Trying to remain as motionless as he possibly could, Churchill suddenly saw yet another man leave the house, and walk directly toward him. Lighting a cigar, he joined the man standing in front of Churchill and then, to Churchill’s immense relief, they both began to walk away. Just at that moment, a dog chased a cat into the bushes, and the cat, tearing blindly through the underbrush, crashed into Churchill’s silent, crouching figure. Shocked, the cat “
uttered a ‘miaul’ of alarm” and tore back out of the shrub, rattling the branches and making a tremendous racket as he went. The two men who had been walking away stopped short when they heard the commotion, but when the cat dashed past them, they continued on their way. As they stepped through the garden gate and into the town, Churchill watched them go, hoping that he would soon follow in their footsteps.

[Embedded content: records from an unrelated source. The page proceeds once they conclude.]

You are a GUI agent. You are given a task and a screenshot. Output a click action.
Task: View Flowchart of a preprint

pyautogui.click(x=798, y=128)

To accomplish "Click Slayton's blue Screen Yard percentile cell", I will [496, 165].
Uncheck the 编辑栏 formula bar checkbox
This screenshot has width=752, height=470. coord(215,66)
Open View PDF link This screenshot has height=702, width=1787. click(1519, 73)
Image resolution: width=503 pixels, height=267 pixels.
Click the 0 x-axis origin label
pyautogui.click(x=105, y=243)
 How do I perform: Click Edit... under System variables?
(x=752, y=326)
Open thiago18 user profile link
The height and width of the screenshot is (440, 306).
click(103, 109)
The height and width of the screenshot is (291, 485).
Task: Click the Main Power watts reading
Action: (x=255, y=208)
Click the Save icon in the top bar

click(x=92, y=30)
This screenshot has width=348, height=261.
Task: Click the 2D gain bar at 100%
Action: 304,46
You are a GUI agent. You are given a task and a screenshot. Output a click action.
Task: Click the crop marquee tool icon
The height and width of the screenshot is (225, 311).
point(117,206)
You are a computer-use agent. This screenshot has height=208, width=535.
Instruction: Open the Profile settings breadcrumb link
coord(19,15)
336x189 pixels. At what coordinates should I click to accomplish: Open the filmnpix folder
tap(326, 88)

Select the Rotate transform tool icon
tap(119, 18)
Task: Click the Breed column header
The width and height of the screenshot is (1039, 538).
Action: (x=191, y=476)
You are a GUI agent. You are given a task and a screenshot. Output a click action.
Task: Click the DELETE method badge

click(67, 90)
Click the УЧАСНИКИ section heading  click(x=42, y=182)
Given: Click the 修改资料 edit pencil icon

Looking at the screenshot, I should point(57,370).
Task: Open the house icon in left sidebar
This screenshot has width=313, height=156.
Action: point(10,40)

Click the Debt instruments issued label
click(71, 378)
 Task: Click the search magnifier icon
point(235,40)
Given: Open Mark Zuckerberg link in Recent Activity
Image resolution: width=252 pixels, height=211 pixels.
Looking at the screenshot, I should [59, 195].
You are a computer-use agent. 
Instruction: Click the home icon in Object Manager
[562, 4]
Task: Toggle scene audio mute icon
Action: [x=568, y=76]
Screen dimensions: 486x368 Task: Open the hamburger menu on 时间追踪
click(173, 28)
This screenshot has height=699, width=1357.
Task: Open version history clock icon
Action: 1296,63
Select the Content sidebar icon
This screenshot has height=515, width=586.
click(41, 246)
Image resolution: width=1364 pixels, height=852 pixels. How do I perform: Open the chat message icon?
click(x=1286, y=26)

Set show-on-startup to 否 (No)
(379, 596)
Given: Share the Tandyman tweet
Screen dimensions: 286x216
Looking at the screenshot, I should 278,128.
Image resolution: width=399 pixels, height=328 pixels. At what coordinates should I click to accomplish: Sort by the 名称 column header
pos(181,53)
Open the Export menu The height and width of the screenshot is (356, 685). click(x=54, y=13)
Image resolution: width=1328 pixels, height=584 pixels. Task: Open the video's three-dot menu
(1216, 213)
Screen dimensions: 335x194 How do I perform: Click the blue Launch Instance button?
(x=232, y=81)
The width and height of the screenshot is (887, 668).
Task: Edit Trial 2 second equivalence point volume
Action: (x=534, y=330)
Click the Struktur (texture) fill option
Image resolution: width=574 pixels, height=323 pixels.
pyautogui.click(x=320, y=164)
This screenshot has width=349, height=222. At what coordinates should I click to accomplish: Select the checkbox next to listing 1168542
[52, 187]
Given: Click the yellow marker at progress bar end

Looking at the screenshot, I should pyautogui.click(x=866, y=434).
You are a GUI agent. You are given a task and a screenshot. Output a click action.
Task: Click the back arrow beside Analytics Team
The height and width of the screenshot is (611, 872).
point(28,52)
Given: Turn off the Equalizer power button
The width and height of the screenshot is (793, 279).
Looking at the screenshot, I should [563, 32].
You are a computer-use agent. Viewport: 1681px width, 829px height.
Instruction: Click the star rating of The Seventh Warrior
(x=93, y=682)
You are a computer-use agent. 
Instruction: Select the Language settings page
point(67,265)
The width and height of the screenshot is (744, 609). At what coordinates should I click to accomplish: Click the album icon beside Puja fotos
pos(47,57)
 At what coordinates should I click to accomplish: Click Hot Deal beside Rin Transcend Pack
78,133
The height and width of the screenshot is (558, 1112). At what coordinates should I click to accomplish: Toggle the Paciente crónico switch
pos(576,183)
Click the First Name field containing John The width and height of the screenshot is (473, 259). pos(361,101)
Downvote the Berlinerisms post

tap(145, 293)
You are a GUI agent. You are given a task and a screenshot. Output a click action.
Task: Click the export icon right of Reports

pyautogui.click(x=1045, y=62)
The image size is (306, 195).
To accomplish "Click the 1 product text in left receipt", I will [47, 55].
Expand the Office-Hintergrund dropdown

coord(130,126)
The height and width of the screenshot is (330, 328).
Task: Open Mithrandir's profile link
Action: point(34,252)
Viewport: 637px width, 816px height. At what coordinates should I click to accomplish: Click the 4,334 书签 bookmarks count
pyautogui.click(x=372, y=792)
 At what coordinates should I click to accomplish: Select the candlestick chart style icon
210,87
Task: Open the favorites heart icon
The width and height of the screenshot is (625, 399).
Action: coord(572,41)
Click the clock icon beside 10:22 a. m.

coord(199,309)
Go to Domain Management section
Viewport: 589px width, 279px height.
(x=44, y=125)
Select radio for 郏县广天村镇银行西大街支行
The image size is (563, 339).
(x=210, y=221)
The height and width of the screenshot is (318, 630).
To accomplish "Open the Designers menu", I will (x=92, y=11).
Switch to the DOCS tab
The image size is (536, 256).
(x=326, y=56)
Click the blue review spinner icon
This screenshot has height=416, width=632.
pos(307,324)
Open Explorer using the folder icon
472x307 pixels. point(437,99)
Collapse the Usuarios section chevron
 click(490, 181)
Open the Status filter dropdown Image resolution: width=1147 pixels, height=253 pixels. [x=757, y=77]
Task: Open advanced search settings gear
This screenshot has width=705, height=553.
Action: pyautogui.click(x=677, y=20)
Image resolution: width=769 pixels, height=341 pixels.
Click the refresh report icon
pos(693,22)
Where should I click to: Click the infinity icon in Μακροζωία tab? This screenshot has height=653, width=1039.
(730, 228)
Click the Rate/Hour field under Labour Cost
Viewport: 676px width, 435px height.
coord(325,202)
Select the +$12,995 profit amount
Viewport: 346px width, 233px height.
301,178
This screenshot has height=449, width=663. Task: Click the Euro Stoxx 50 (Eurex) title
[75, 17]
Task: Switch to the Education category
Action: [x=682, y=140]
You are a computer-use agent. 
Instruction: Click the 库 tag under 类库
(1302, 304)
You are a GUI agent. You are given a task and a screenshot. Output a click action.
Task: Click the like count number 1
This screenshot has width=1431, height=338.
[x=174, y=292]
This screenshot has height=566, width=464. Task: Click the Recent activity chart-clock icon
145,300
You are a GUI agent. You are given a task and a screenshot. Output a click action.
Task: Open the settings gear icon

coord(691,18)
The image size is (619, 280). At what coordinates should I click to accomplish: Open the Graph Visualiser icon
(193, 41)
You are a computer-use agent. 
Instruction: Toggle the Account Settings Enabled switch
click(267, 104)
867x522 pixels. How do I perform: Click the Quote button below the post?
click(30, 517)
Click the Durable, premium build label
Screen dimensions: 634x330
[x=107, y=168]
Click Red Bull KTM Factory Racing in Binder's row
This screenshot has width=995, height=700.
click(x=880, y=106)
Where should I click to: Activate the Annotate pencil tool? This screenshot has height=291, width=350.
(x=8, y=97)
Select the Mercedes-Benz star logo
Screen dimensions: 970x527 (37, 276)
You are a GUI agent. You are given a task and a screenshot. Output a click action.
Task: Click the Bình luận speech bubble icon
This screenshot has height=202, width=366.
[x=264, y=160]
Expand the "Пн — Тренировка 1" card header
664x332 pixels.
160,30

Now that disaster had, at least for the moment, been averted, Churchill glanced down at his watch and realized that an hour had passed since he had climbed over the fence. Where were Haldane and Brockie? Just then, he heard a voice, a British voice, on the other side. “All up,” it said tersely. Scrambling closer, Churchill could hear two men talking in a strange mixture of English, Latin and nonsense,
laughing as they paced back and forth just in front of him. Then he distinctly heard them say his name. Coughing to let them know he was there, Churchill listened intently as one man continued to jabber while the other spoke in a slow, clear voice. It was Haldane.